# EXERCISE:
Go to the line holding "Screen dimensions: 317x222" in the data below and repeat it exactly, then each line after it up to and including the one holding "447x301 pixels.". Omit pictures.
══ DATA SHOWN ══
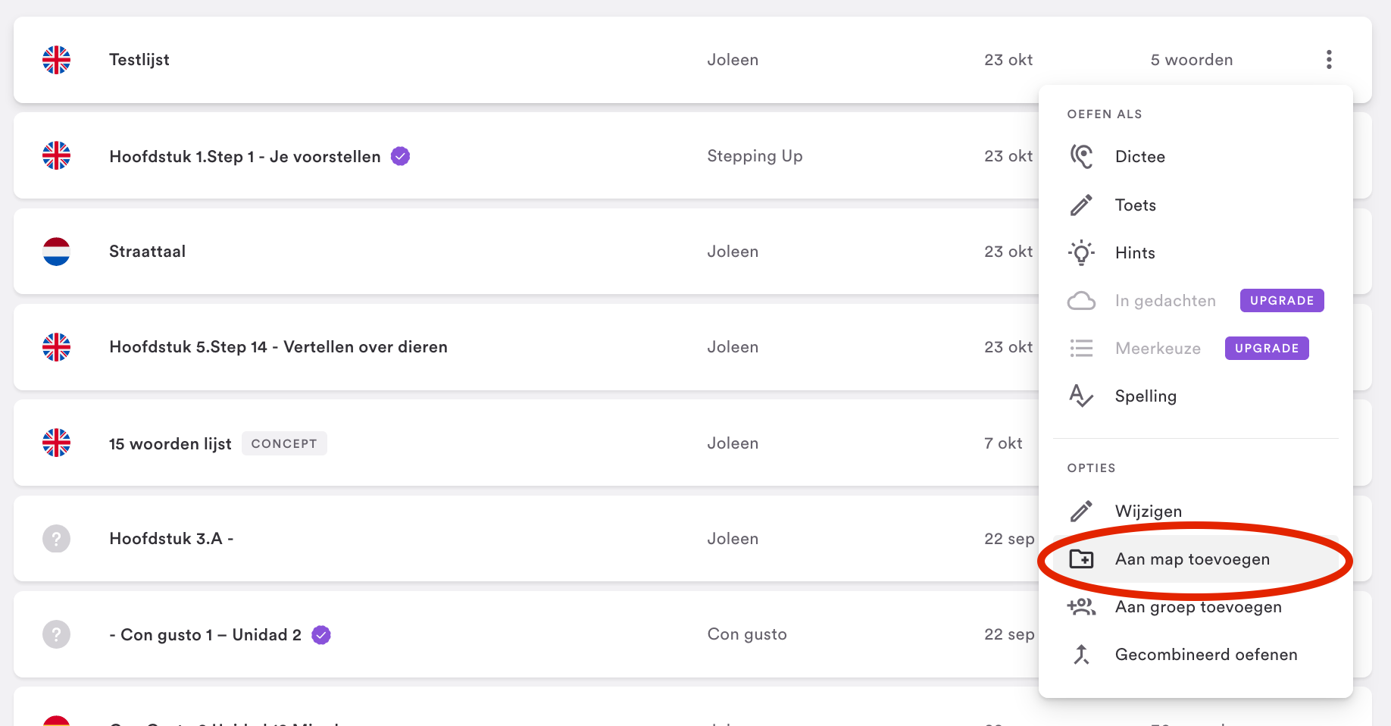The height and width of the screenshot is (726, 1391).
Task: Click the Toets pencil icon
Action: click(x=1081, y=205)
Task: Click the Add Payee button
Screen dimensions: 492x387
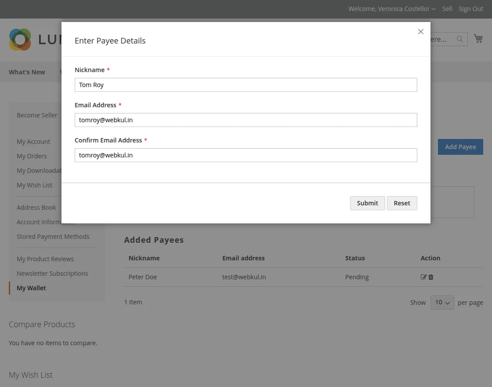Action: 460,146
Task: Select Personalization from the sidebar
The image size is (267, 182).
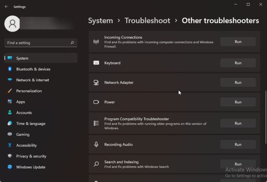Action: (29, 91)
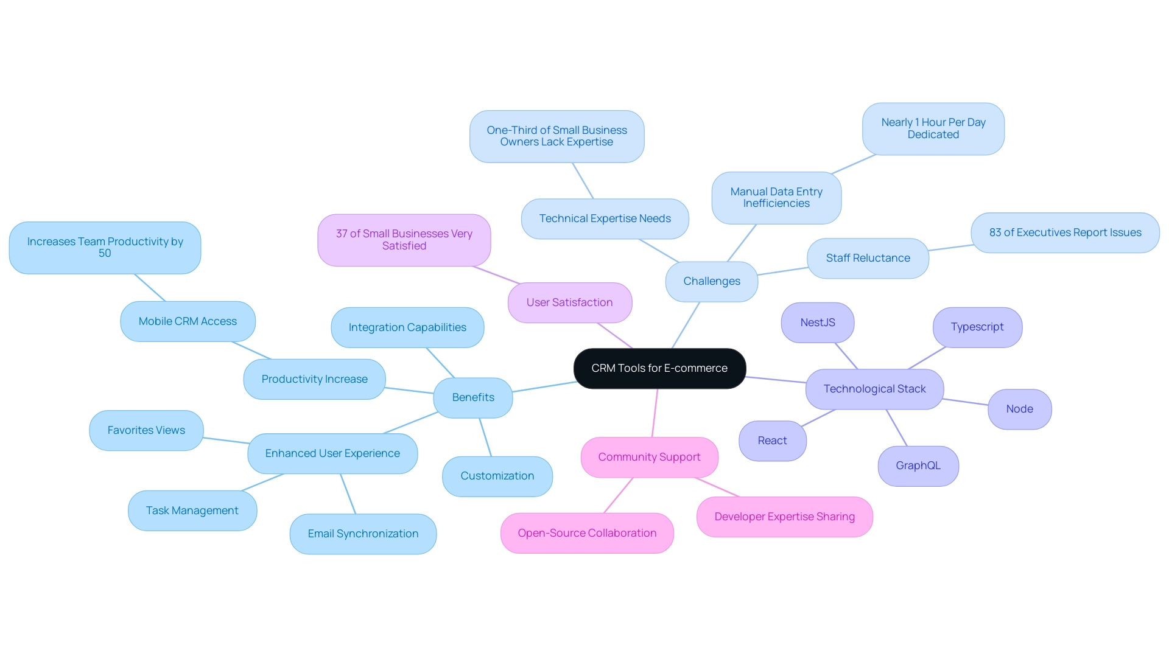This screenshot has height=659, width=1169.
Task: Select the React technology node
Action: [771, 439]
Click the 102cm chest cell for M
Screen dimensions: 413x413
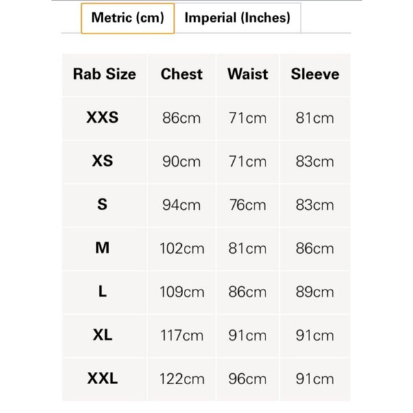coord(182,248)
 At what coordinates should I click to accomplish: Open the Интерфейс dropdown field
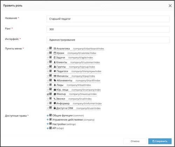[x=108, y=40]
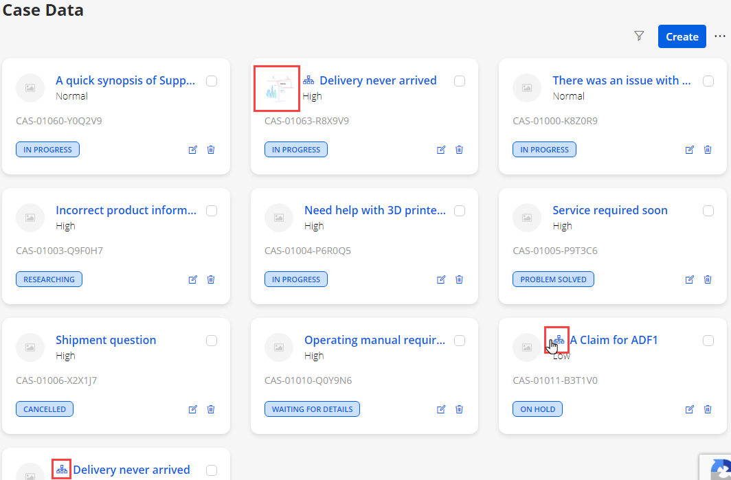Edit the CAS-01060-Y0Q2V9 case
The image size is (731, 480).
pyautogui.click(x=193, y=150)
═══
══ DATA SHOWN ══
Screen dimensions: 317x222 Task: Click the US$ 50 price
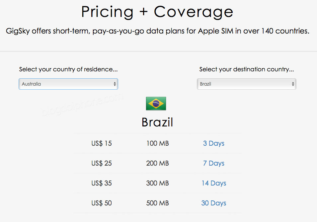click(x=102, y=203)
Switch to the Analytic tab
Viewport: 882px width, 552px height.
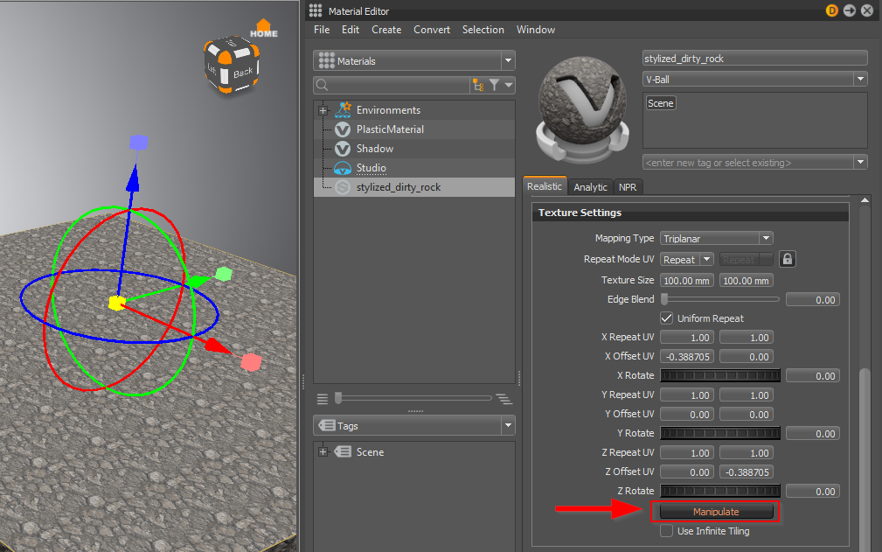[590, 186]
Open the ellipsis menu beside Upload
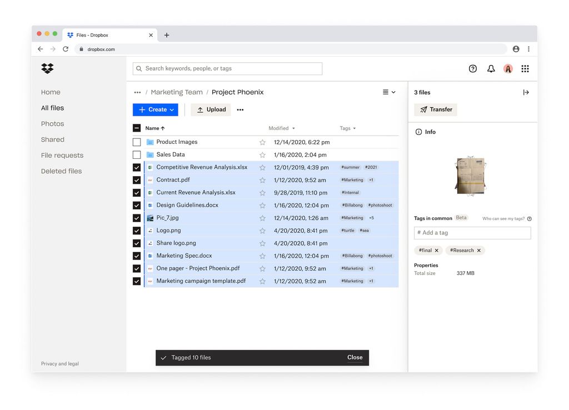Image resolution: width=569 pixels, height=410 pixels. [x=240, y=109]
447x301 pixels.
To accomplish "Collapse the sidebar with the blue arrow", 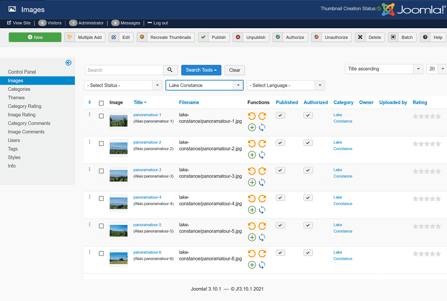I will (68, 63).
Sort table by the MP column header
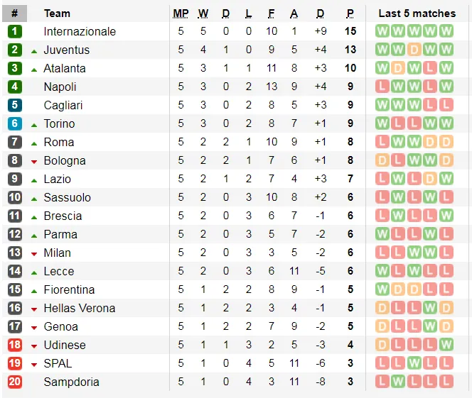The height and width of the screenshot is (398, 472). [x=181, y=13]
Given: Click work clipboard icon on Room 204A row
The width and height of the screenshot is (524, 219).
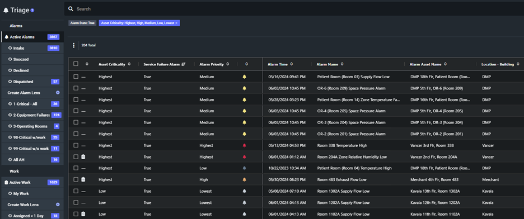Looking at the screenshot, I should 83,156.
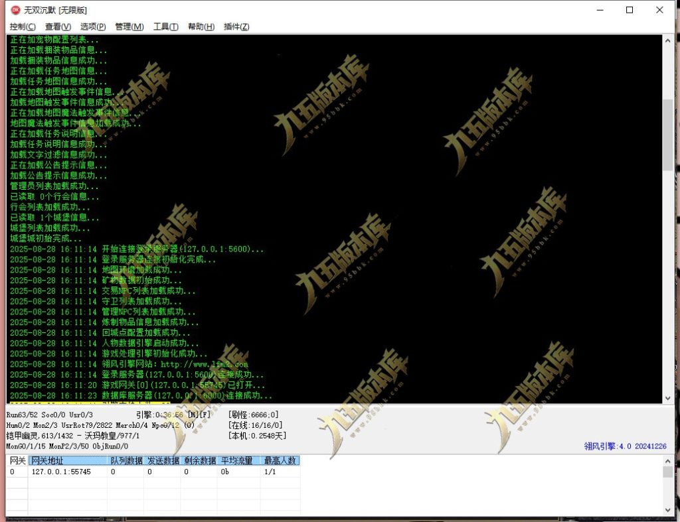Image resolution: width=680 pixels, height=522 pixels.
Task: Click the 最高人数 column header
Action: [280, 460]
═══
# SOLUTION TO THE EXERCISE:
Screen dimensions: 317x222 Task: Click the US$ 50 price
click(x=102, y=203)
Switch to the Analytic tab
Viewport: 882px width, 552px height.
[590, 186]
Open the ellipsis menu beside Upload
Image resolution: width=569 pixels, height=410 pixels. [x=240, y=109]
447x301 pixels.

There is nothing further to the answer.